2. **Move to the second number (7):**
* This is important: for the middle number, we always *subtract* whatever we get!
* Cross out the row and column where 7 is. What's left is:
```
3 -7
0 -7
```
* Find the determinant of this small square: `(3 * -7) - (-7 * 0)`
* That's `-21 - 0 = -21`.
* So, for 7, we have `- (7 * -21)`. Remember we subtract! `-(7 * -21) = -(-147) = 147`.

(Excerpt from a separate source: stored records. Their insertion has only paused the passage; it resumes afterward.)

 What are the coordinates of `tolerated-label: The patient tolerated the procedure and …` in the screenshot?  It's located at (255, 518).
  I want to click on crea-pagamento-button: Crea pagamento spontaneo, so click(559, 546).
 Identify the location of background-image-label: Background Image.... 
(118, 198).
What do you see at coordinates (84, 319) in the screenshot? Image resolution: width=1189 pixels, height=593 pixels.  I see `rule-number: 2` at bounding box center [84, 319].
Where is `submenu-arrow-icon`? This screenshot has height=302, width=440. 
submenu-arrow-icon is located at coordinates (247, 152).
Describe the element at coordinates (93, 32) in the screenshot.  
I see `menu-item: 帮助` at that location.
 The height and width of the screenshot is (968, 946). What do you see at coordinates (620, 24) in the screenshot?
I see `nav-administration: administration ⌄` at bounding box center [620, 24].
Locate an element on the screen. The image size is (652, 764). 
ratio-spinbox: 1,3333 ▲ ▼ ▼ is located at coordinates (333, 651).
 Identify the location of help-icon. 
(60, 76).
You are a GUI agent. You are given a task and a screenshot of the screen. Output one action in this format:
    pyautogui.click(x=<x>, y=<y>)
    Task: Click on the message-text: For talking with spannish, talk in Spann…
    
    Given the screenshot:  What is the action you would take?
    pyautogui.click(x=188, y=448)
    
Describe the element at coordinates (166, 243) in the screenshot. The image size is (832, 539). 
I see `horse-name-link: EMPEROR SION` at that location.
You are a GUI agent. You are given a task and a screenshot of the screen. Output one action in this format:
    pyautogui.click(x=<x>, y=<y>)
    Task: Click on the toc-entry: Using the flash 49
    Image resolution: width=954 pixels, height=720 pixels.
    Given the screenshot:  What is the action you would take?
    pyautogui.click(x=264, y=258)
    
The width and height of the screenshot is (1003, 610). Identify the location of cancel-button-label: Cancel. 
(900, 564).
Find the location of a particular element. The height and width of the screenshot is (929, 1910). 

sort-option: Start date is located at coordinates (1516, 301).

3. **Finally, the third number (3):**
* For the last number, we *add* whatever we get.
* Cross out the row and column where 3 is. What's left is:
```
3 -2
0 9
```
* Find the determinant of this small square: `(3 * 9) - (-2 * 0)`
* That's `27 - 0 = 27`.
* So, for 3, we have `+ (3 * 27) = 81`.

4. **Add everything up:**
* Now just add all the results we got: `693 + 147 + 81`
* `693 + 147 = 840`
* `840 + 81 = 921`

And that's our answer! It's like a big puzzle that pieces together.